# Notations and Terminologies

### Notations

• We are interested in the causal effect of some treatment $$A$$ on some outcome $$Y$$

• Treatment: $$A$$, binary

• $$A=1$$ if receive treatment; and $$A=0$$ if receive control

• Example: $$A=1$$ if receive active drug; and $$A=0$$ if receive placebo

• Outcome: $$Y$$, can be binary or continuous

• Example: $$Y=1$$ if dead; $$Y=0$$ otherwise
• Example: $$Y$$ can be time until death
• Pre-treatment covariates: $$X$$

## Potential outcomes and conterfactuals

### Potential outcomes

• Potential outcome $$Y^a$$ is the outcome we would see if treatment was set to $$A=a$$

• Each person has potential outcome $$Y^0, Y^1$$

### Counterfactuals

• Conterfactual outcomes: the outcomes would have been observed, had the treatment been different

• If my treatment is $$A=1$$, then my counterfactual outcomes is $$Y^0$$

• If my treatment is $$A=0$$, then my counterfactual outcomes is $$Y^1$$

• Connection between potential and conterfactuals outcomes

• Before the treatment decision is made, any outcome is a potential outcome, $$Y^0$$ and $$Y^1$$
• After the study, there is an observed outcome $$Y^A$$, and counterfactual outcome $$Y^{1-A}$$

### Immutable variables

• Variables that we cannot control (or change), such as race, gender, age, are immutable variables

• For immutable variables, causal effects are not well defined

• In this course, we focus on treatments that could be thought of as interventions

# What are Causal Effects?

### Causal effects

• Definition: treatment $$A$$ has a causal effect on the outcome $$Y$$, if $$Y^1$$ differs from $$Y^0$$

• Example
• $$Y$$: headache gone one hour from now (yes$$=1$$, no$$=0$$)
• $$A$$: take ibuprofen ($$A=1$$) or not ($$A=0$$)

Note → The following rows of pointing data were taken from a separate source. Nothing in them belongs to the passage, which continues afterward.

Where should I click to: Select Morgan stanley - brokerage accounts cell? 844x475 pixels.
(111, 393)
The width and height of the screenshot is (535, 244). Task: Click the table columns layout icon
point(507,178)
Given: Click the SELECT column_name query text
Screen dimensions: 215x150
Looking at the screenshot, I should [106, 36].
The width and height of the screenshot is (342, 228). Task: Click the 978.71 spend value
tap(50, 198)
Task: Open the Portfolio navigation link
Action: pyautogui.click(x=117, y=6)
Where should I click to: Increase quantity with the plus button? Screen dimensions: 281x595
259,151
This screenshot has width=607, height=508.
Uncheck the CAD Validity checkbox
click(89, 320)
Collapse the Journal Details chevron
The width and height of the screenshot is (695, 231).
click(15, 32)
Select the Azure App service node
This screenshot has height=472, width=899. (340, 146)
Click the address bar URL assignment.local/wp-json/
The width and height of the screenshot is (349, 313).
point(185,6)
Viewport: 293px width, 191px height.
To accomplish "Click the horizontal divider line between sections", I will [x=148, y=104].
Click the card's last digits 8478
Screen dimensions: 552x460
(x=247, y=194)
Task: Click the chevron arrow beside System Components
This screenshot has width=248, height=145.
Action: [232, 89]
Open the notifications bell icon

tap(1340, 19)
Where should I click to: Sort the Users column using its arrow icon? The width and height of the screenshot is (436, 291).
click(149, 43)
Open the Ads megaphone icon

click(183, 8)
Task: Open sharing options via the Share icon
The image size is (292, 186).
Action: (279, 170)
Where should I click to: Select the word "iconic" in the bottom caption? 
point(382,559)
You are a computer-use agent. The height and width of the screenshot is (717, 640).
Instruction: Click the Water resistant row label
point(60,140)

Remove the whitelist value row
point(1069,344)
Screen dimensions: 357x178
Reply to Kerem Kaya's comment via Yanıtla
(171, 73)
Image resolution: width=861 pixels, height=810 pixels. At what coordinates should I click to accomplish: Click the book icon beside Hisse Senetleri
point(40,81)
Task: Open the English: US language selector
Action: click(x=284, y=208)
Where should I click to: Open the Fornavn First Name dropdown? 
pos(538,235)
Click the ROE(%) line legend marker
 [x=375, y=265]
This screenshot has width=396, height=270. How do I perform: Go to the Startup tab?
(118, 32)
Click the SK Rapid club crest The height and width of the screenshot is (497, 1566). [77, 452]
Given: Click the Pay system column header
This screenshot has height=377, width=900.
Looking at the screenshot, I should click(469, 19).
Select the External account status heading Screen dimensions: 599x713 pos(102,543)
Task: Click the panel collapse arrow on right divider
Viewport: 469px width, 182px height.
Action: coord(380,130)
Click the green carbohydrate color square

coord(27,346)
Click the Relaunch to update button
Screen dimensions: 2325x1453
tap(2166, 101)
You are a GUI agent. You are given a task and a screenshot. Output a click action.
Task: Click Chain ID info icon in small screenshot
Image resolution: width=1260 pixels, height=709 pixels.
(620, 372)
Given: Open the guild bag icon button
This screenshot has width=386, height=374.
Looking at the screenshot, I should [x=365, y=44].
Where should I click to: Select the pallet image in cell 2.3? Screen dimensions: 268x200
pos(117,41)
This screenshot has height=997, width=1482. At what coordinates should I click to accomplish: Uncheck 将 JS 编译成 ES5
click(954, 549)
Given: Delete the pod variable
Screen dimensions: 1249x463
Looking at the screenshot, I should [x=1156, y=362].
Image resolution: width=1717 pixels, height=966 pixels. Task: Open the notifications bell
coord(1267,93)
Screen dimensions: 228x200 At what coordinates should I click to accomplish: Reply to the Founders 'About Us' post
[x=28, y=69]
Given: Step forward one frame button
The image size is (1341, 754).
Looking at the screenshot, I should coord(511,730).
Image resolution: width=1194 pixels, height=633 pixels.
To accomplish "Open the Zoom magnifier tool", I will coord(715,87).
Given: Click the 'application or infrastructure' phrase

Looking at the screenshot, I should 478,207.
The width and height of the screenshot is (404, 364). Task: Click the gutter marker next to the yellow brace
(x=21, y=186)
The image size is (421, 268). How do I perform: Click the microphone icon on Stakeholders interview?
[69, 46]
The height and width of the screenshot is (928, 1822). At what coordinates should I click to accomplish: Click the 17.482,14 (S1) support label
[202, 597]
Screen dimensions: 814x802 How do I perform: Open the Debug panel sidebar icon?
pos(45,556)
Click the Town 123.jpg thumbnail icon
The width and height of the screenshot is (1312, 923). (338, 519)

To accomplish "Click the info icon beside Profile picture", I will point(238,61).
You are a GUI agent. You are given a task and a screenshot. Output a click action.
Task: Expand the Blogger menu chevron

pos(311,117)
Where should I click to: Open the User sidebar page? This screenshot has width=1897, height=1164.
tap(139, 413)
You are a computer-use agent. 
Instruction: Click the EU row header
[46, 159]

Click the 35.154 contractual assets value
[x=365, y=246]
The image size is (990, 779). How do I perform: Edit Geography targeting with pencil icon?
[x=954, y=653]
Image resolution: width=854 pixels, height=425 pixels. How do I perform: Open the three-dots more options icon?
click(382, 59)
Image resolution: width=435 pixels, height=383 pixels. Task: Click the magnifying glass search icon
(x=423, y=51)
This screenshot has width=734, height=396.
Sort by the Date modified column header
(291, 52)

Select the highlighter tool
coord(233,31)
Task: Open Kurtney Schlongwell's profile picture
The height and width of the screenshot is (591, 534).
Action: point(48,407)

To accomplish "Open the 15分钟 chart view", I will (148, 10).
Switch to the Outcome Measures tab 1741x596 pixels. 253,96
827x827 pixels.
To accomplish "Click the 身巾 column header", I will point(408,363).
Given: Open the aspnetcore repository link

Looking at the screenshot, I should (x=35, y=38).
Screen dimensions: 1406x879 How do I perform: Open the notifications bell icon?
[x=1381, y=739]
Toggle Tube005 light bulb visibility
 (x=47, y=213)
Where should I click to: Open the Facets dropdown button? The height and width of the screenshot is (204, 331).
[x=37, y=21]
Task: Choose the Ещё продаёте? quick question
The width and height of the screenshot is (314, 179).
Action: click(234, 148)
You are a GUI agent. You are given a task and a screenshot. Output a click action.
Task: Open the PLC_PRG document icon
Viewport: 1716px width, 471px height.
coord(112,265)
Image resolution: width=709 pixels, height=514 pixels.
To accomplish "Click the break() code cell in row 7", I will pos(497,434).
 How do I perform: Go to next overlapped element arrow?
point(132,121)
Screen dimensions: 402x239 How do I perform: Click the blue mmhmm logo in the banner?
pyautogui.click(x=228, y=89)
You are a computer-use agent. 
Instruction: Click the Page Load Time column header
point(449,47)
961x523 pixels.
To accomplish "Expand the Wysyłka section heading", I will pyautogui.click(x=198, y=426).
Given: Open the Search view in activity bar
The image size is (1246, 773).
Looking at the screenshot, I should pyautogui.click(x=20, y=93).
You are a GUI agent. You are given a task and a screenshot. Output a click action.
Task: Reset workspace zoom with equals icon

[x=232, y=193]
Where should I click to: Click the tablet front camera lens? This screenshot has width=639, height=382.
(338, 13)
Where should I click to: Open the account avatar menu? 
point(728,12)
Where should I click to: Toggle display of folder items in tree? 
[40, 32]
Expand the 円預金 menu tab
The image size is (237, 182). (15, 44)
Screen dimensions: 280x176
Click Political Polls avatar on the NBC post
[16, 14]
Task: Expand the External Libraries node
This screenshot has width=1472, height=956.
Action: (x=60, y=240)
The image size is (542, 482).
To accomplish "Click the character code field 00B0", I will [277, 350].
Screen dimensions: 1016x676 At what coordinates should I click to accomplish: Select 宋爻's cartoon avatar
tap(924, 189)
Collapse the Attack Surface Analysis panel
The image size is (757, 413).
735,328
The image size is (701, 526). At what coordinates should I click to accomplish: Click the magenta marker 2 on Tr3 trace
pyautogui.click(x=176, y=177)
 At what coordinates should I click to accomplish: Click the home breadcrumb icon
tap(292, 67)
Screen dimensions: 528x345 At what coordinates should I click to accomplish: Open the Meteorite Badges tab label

## Fundamental problem of causal inference

### Fundamental problem of causal inference

• Fundamental problem of causal inference: we can only observe one potential outcome for each person

• However, with certain assumptions, we can estimate population level (average) causal effects $$E(Y^1 - Y^0)$$

• Average value of $$Y$$ if everyone was treated with $$A=1$$ minus average value of $$Y$$ if everyone was treated with $$A=0$$
• Hopeless: What would have happened to me had I not taken ibuprofen? (Unit level causal effect)
• Hopeful: What would the rate of headache remission be if everyone took ibuprofen when they had a headache versus if no one did? (Population level causal effect)

### Population average causal effect versus conditioning on treatment/control

$E(Y^1 - Y^0) \neq E(Y\mid A=1) - E(Y\mid A=0)$

• In the left hand side, $$E(Y^1)$$ is the mean of $$Y$$ if the whole population was treated with $$A=1$$

• In the right hand side, $$E(Y\mid A=1)$$ is restricting to the subpopulation of people who actually had $$A=1$$

• This subpopulation may differ from the whole population in important ways
• For example, people at higher risk for flu are more likely to choose to get a flu shot
• $$E(Y\mid A=1) - E(Y\mid A=0)$$ is not a causal effect, because it is comparing two different populations of people

### Other causal effects

• $$E(Y^1 / Y^0)$$: causal relative risk

• $$E(Y^1 - Y^0 \mid A=1)$$: causal effect of treatment on the treated

• $$E(Y^1 - Y^0 \mid V=v)$$: average causal effect in the subpopulation with covariate $$V=v$$

# Causal Assumptions

### Most common causal assumptions

• Stable Unit Treatment Value Assumption (SUTVA)

• Consistency

• Ignorability

• Positivity

## Stable Unit Treatment Value Assumption (SUTVA)

### Stable Unit Treatment Value Assumption (SUTVA)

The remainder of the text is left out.